-- Begin --

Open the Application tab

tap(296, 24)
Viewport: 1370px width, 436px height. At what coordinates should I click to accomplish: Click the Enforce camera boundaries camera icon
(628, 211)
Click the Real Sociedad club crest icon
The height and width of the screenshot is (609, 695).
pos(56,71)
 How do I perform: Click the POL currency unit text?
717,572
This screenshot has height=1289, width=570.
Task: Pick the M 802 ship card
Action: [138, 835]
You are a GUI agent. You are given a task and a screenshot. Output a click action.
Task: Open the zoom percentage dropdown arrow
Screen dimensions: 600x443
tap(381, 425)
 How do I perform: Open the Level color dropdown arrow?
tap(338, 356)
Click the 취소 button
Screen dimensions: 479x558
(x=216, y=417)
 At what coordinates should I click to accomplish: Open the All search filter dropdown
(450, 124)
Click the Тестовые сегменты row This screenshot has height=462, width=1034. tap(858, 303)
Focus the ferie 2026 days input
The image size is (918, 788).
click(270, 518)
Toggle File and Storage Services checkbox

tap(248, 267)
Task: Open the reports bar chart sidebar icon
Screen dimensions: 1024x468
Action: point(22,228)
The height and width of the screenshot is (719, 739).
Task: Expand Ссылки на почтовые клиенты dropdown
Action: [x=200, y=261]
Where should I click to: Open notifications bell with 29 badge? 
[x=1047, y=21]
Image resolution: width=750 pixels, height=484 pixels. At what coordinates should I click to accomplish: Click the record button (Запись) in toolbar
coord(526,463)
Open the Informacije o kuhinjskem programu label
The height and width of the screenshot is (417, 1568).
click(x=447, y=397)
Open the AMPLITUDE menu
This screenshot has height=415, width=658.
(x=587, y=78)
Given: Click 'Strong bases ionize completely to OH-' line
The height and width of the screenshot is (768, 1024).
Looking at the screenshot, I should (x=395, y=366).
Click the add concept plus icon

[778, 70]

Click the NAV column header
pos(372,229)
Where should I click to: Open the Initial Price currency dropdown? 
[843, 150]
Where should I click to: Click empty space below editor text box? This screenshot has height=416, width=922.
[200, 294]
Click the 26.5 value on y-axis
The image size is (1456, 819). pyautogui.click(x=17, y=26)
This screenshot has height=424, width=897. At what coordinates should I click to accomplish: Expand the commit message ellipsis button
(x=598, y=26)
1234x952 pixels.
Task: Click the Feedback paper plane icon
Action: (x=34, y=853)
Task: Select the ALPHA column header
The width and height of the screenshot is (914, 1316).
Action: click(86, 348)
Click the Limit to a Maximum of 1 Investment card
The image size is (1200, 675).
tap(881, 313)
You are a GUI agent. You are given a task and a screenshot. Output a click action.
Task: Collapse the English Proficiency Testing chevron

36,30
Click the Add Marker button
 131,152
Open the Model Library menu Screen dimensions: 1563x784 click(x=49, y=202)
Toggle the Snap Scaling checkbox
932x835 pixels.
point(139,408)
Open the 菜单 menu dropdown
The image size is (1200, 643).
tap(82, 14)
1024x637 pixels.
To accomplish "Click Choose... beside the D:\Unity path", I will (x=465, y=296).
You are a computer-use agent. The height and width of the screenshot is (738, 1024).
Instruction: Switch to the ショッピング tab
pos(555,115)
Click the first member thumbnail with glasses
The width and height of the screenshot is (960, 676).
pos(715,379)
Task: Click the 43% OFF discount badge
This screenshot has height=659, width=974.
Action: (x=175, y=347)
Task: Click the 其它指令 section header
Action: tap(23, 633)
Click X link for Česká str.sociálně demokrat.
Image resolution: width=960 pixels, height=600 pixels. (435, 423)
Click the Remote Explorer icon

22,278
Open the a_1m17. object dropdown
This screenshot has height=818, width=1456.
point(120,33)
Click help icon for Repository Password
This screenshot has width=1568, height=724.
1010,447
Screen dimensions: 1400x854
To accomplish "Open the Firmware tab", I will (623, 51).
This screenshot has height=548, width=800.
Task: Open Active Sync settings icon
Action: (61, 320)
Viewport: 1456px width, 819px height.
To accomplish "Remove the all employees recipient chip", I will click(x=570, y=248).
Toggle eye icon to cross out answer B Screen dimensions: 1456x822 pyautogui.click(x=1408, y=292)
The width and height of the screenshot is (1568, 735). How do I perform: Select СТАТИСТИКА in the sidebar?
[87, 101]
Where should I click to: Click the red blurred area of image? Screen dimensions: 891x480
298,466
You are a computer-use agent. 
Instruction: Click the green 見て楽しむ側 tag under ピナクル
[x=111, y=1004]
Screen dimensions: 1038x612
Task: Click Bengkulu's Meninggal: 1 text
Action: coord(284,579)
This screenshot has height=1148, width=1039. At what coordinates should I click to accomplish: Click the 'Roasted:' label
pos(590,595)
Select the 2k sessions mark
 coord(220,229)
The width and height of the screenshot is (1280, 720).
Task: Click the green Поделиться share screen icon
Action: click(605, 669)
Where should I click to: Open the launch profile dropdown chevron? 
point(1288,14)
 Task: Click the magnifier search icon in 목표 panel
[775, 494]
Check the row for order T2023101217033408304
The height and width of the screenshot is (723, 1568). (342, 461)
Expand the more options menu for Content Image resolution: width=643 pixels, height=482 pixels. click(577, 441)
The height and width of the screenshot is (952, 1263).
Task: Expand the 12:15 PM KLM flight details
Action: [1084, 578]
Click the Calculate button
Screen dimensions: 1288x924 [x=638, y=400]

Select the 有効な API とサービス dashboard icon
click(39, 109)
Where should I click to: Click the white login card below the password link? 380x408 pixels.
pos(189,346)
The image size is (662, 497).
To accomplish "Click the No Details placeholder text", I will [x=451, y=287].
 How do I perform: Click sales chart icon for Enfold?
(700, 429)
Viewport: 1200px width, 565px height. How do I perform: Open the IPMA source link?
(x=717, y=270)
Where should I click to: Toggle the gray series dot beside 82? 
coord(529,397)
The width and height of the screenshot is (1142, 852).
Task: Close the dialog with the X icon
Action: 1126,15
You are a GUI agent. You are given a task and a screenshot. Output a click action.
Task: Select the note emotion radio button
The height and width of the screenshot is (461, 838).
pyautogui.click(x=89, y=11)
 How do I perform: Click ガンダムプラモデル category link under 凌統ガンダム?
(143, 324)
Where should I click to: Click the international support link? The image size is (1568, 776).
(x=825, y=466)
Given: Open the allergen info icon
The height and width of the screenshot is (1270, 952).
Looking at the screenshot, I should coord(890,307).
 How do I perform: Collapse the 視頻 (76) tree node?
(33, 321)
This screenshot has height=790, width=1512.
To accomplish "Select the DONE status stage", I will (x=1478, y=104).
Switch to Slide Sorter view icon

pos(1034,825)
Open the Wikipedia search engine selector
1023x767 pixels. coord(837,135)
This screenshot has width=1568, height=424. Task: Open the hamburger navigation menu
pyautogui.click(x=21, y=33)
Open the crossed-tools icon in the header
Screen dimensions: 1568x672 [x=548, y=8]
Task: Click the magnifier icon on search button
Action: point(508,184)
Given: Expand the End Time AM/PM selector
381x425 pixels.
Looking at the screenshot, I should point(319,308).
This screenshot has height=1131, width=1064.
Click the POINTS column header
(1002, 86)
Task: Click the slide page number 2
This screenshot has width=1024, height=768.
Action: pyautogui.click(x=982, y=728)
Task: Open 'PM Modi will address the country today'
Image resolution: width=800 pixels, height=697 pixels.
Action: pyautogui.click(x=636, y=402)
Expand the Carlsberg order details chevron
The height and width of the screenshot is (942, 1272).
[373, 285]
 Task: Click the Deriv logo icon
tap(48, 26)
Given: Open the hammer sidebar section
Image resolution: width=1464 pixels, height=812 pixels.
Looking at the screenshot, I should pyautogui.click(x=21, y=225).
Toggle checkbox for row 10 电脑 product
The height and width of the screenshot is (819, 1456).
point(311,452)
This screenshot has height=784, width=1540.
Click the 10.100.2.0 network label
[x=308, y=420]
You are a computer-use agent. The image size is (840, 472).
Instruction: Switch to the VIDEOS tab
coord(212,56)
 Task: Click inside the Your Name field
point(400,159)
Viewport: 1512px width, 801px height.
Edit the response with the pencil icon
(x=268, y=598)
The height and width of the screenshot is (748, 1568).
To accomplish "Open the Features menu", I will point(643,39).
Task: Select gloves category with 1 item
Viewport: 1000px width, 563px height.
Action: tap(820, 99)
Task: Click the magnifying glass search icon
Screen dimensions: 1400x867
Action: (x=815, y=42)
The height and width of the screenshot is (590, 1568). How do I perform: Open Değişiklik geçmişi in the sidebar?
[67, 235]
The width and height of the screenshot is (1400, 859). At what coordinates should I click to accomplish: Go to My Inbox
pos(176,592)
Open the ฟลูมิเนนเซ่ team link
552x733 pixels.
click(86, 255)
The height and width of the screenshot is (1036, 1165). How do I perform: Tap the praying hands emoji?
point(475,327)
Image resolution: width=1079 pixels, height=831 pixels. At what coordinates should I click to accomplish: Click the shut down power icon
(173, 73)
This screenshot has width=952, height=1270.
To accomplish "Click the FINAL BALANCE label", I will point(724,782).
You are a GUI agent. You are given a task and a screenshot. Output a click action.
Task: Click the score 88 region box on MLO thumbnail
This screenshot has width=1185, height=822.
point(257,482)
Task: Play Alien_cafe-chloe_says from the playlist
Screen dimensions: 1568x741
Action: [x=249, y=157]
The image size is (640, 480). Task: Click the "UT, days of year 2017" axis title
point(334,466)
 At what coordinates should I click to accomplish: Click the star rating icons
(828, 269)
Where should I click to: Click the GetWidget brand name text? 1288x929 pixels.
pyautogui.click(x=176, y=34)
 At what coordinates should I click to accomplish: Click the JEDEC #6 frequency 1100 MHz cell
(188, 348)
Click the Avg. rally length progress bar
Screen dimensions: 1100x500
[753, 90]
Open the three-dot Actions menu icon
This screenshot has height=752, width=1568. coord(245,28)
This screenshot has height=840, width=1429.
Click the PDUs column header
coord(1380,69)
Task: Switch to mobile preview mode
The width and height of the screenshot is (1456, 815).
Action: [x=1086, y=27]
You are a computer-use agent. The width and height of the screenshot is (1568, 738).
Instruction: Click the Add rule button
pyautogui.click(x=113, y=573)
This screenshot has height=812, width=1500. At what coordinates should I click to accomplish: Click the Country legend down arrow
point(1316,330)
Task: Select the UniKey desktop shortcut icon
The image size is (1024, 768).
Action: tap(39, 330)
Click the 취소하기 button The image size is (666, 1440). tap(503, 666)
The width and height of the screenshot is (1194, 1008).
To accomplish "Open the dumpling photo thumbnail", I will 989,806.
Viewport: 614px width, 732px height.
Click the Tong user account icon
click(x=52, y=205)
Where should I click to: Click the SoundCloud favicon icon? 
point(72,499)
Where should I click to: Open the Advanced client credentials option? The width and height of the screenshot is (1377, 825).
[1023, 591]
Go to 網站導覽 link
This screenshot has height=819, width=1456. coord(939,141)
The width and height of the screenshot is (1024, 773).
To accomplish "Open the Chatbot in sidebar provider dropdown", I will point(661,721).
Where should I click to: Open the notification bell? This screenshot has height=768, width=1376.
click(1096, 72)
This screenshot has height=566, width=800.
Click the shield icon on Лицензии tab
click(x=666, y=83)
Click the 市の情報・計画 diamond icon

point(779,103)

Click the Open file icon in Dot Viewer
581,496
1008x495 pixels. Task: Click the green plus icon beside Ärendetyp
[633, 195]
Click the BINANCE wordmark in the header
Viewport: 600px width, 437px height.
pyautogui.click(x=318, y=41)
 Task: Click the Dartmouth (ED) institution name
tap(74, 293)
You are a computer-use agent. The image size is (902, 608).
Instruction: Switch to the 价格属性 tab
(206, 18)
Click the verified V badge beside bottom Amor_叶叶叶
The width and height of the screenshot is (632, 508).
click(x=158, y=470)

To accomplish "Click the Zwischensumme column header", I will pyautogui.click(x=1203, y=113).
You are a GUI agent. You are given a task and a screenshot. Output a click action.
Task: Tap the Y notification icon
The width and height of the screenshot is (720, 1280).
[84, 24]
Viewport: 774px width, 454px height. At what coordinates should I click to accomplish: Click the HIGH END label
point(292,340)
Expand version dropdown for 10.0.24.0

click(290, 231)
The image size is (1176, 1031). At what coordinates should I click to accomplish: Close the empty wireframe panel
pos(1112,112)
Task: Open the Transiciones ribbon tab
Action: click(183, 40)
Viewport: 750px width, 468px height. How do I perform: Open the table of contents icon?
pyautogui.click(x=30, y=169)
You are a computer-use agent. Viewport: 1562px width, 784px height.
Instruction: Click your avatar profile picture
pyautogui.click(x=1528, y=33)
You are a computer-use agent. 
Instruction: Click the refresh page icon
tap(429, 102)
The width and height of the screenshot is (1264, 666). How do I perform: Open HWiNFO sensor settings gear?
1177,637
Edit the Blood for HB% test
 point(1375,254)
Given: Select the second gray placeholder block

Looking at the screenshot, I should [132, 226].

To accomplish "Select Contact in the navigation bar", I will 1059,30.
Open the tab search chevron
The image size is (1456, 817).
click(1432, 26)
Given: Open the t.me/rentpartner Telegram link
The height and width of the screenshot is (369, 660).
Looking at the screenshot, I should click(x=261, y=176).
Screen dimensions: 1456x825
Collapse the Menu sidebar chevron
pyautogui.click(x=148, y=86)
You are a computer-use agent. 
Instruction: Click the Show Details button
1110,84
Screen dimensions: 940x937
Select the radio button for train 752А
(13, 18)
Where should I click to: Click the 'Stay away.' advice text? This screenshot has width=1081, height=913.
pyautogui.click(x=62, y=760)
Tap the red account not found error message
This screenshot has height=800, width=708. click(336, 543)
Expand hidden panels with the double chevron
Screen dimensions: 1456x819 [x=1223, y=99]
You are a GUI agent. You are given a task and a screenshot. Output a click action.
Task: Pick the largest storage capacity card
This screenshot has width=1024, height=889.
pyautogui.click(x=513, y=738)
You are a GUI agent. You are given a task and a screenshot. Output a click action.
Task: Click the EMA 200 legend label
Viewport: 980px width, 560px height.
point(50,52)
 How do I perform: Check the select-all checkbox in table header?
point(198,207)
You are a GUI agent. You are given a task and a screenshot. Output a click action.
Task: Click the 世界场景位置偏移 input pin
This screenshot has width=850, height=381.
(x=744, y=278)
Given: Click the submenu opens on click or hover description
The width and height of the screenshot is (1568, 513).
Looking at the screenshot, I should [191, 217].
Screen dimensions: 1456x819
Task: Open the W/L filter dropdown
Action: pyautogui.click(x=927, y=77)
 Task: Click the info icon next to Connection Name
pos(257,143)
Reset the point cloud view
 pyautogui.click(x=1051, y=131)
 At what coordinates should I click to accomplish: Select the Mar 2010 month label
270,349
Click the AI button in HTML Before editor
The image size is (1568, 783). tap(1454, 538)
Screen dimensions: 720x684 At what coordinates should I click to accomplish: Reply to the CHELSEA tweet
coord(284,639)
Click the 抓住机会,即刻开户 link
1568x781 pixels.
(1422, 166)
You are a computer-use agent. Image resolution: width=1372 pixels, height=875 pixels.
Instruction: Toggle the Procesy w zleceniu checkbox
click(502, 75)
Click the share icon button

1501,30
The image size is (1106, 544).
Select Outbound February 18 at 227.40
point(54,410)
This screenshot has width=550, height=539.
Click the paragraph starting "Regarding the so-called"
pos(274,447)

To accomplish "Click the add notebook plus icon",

-- End --

# [PROBLEM]
Convert the lines from the one containing "The height and width of the screenshot is (748, 1568)." up to and including the one containing "point(475,327)" into a Markdown table with the columns "Row" and "Line". Number each row and leave out blank lines.

# [FINISHED EXERCISE]
| Row | Line |
|---|---|
| 1 | The height and width of the screenshot is (748, 1568). |
| 2 | To accomplish "Open the Features menu", I will point(643,39). |
| 3 | Task: Select gloves category with 1 item |
| 4 | Viewport: 1000px width, 563px height. |
| 5 | Action: tap(820, 99) |
| 6 | Task: Click the magnifying glass search icon |
| 7 | Screen dimensions: 1400x867 |
| 8 | Action: (x=815, y=42) |
| 9 | The height and width of the screenshot is (590, 1568). How do I perform: Open Değişiklik geçmişi in the sidebar? |
| 10 | [67, 235] |
| 11 | The width and height of the screenshot is (1400, 859). At what coordinates should I click to accomplish: Go to My Inbox |
| 12 | pos(176,592) |
| 13 | Open the ฟลูมิเนนเซ่ team link |
| 14 | 552x733 pixels. |
| 15 | click(86, 255) |
| 16 | The height and width of the screenshot is (1036, 1165). How do I perform: Tap the praying hands emoji? |
| 17 | point(475,327) |